People need: autonomy, mastery and purpose

“Management wasn’t delivered to us from God.”

“Management is a technology designed to get compliance.”

“We want engagement. Management doesn’t lead to engagement. Self-direction leads to engagement.”

“Give people autonomy over their time, team, task and technique. That leads to engagement.”

“Making progress is the single greatest motivator at work.”

“We want challenge.”

“Performance reviews are not authentic conversations.”

“I think we are seeing the limits of the profit motive. The profit-motive is a good thing, but it’s not the only thing.”

“The only way people will be enduringly motivated is if they’re animated by something bigger than themselves.”

“I’m convinced that anything good in life began with a conversation. That’s what changes the world.”

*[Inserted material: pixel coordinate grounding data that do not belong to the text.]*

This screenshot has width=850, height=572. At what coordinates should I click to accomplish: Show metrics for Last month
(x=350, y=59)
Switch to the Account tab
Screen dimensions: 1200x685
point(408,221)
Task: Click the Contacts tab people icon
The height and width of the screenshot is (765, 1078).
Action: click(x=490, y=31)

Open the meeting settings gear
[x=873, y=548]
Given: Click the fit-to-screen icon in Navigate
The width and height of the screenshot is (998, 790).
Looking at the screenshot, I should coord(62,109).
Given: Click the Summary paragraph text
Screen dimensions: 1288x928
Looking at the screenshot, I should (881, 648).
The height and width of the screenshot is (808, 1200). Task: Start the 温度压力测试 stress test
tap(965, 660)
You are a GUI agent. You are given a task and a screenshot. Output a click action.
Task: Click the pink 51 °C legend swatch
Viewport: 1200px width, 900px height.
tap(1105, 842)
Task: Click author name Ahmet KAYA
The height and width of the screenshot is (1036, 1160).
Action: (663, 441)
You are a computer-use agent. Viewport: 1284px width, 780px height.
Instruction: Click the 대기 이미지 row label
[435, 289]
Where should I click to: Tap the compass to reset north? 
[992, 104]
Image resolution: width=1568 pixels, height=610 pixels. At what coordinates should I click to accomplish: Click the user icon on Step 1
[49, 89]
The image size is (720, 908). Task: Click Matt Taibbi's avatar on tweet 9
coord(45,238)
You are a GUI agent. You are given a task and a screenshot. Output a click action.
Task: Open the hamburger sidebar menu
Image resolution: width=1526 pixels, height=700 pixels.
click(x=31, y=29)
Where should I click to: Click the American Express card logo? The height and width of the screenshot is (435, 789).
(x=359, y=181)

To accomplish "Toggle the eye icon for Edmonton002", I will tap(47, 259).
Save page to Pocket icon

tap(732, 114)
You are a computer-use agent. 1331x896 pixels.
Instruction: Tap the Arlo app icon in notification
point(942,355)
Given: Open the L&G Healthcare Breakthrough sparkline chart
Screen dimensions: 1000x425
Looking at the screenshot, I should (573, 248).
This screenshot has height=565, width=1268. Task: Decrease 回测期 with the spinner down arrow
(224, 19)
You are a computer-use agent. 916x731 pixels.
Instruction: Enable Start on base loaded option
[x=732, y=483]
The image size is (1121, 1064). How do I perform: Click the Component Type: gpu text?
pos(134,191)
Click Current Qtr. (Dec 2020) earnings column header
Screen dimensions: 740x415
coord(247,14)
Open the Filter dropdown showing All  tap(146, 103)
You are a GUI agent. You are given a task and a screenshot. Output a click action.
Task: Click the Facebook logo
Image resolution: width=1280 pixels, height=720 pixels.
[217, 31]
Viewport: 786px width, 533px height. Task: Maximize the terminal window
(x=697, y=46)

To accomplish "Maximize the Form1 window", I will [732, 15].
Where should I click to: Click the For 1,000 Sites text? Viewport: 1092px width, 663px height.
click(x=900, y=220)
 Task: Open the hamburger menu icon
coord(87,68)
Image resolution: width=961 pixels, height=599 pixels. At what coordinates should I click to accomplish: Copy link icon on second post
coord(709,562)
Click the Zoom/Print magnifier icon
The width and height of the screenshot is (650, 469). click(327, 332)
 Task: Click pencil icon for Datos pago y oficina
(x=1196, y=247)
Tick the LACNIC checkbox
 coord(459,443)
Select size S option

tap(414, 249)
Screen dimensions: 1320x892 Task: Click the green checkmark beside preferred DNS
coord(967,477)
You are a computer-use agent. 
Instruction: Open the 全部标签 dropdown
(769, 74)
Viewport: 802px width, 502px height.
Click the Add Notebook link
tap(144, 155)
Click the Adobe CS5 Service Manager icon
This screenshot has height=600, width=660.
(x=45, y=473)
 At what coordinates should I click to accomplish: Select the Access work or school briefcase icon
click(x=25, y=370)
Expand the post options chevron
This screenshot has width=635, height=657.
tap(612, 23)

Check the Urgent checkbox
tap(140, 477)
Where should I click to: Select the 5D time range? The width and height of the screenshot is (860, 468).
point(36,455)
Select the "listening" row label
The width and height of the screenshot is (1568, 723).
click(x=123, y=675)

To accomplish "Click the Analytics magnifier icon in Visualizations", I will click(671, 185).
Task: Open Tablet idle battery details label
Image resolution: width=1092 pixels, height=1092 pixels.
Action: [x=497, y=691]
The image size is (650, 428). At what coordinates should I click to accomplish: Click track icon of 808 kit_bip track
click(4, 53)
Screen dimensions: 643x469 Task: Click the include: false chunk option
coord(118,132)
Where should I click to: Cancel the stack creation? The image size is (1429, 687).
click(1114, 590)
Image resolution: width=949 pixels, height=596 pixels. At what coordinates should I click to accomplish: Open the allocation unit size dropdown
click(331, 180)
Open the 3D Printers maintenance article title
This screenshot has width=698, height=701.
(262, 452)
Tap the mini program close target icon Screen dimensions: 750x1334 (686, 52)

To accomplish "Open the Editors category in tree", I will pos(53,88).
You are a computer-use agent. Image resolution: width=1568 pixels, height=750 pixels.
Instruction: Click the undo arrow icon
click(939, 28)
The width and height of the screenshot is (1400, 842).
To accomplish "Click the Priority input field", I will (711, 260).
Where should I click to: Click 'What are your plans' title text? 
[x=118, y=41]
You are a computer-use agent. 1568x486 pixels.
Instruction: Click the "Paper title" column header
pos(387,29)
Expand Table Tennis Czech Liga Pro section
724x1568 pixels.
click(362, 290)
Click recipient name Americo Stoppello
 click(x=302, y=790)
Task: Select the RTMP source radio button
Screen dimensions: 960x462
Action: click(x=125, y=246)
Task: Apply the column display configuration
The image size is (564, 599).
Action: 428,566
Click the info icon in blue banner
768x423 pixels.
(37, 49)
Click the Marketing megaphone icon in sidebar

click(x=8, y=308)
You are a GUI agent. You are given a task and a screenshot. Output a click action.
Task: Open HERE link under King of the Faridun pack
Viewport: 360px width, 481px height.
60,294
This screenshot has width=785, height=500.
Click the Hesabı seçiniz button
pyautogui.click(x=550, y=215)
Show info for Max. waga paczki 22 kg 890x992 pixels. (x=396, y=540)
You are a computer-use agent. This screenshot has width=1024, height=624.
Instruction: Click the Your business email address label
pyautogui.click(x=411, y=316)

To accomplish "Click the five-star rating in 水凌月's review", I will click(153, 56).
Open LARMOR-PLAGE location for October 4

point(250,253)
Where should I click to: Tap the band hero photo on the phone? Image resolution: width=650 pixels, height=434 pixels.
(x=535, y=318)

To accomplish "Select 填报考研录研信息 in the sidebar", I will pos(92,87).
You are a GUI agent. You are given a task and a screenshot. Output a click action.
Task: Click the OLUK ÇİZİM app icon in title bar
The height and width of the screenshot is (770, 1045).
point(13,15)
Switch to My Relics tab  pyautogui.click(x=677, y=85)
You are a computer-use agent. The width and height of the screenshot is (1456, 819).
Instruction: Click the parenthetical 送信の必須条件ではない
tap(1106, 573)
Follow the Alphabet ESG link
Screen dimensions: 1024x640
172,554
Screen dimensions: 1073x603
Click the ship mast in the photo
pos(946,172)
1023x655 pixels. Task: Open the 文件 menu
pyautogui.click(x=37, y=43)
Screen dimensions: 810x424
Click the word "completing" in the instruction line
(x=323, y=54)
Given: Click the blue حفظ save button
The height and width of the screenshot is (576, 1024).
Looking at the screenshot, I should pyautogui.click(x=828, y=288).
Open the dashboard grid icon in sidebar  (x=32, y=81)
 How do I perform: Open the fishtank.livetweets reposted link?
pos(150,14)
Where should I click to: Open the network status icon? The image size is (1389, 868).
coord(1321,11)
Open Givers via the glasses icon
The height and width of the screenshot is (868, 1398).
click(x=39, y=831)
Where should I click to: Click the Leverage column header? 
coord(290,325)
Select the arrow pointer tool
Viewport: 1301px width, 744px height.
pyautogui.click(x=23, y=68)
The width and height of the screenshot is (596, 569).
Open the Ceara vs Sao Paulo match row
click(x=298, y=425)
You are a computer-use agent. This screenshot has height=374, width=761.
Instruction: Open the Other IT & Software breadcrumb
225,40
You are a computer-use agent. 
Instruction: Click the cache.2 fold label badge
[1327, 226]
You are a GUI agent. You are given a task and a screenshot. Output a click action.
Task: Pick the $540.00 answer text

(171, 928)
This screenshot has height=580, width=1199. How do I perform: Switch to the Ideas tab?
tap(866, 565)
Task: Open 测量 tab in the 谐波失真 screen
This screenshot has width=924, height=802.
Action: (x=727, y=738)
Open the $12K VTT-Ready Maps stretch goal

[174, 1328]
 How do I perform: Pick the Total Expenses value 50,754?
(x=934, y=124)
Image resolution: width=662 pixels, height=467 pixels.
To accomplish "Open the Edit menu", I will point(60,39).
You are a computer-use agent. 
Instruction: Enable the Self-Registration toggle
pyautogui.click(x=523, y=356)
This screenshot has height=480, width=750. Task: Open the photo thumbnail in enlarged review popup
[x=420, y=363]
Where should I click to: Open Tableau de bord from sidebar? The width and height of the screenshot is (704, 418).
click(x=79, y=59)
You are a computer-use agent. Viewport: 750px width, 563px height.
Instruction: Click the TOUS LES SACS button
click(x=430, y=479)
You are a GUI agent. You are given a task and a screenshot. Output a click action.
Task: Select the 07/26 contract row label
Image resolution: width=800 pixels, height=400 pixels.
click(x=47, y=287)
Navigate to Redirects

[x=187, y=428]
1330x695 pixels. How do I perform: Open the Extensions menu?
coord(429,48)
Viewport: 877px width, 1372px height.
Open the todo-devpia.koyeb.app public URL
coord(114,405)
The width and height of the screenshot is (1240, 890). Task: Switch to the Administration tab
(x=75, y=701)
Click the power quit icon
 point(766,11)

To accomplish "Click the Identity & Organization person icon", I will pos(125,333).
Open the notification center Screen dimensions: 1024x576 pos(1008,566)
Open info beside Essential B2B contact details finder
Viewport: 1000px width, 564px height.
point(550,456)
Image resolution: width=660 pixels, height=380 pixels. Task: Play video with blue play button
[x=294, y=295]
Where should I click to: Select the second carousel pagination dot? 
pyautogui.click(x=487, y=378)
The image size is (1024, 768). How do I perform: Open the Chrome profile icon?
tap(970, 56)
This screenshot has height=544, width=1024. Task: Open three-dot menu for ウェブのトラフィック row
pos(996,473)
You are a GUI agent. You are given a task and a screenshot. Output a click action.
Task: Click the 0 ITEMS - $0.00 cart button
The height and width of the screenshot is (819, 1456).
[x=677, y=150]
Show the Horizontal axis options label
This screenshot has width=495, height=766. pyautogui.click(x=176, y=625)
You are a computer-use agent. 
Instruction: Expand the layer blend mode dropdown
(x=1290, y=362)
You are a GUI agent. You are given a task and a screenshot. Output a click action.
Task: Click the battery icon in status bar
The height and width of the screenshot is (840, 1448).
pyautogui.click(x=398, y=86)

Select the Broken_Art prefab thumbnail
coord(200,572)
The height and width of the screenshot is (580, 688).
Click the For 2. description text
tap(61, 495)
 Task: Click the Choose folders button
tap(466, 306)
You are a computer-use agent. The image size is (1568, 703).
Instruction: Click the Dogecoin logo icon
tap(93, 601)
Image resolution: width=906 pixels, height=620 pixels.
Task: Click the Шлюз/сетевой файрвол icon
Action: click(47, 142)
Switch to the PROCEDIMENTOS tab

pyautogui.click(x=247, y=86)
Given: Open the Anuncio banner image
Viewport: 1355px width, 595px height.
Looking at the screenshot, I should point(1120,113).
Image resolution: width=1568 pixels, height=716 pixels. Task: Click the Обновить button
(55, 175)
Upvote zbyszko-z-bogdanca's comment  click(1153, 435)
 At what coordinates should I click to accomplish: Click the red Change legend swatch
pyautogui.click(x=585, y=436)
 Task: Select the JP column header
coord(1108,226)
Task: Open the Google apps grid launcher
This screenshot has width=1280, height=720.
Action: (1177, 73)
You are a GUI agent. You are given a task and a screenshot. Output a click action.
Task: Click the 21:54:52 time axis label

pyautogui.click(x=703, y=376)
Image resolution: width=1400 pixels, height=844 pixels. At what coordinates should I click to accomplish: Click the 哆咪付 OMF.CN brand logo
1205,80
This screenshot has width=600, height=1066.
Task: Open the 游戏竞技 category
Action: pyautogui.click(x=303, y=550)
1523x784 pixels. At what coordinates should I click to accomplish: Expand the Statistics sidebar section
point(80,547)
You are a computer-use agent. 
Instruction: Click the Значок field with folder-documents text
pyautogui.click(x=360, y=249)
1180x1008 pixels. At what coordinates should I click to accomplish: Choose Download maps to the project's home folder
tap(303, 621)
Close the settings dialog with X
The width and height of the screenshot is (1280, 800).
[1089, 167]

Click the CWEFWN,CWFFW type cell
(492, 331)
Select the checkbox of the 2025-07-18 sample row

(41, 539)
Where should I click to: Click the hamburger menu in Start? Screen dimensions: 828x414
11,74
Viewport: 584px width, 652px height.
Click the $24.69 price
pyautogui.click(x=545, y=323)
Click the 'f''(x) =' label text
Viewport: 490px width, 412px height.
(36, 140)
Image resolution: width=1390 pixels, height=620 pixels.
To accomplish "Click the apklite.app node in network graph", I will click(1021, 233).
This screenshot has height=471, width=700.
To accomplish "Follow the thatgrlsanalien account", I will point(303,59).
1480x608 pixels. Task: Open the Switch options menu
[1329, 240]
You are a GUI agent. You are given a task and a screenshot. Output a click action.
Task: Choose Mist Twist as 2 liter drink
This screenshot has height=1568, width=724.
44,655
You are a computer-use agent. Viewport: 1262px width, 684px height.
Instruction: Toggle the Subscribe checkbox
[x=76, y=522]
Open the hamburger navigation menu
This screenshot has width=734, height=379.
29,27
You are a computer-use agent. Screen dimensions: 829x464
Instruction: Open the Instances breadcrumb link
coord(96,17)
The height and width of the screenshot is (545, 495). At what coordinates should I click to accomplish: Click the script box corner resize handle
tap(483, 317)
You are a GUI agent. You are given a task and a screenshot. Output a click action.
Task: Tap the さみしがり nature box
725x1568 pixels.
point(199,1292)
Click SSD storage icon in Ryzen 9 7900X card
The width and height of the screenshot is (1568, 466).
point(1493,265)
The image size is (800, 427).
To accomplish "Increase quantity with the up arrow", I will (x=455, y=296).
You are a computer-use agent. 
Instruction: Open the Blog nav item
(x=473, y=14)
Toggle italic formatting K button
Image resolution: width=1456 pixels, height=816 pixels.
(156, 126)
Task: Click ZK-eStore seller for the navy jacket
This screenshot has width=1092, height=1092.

Andy Stanley (senior pastor, North Point Community Church, Atlanta GA)

“Every organization has problems that shouldn’t be solved and tensions that shouldn’t be resolved.”

“If you resolve some tensions, it’ll lead to other tensions.”

“Progress doesn’t depend on the resolution of tensions but on the management of those tensions.”

“If it’s a problem that keeps resurfacing, it’s a tension to be managed.”

“The role of leadership is to leverage the tension for the benefit of the organization.”

“Often times the right person doesn’t win the argument, but someone wins the argument.”

“Certain tensions are the key to progress.”

for leaders… “Continually give value to both sides, and don’t weigh in too heavily with your personal biases.”

“Always try to see the upside of the other side, and the downside of your side.”

“Don’t allow strong personalities to win the day.”

“Don’t think in terms of balance – think in terms of rhythm.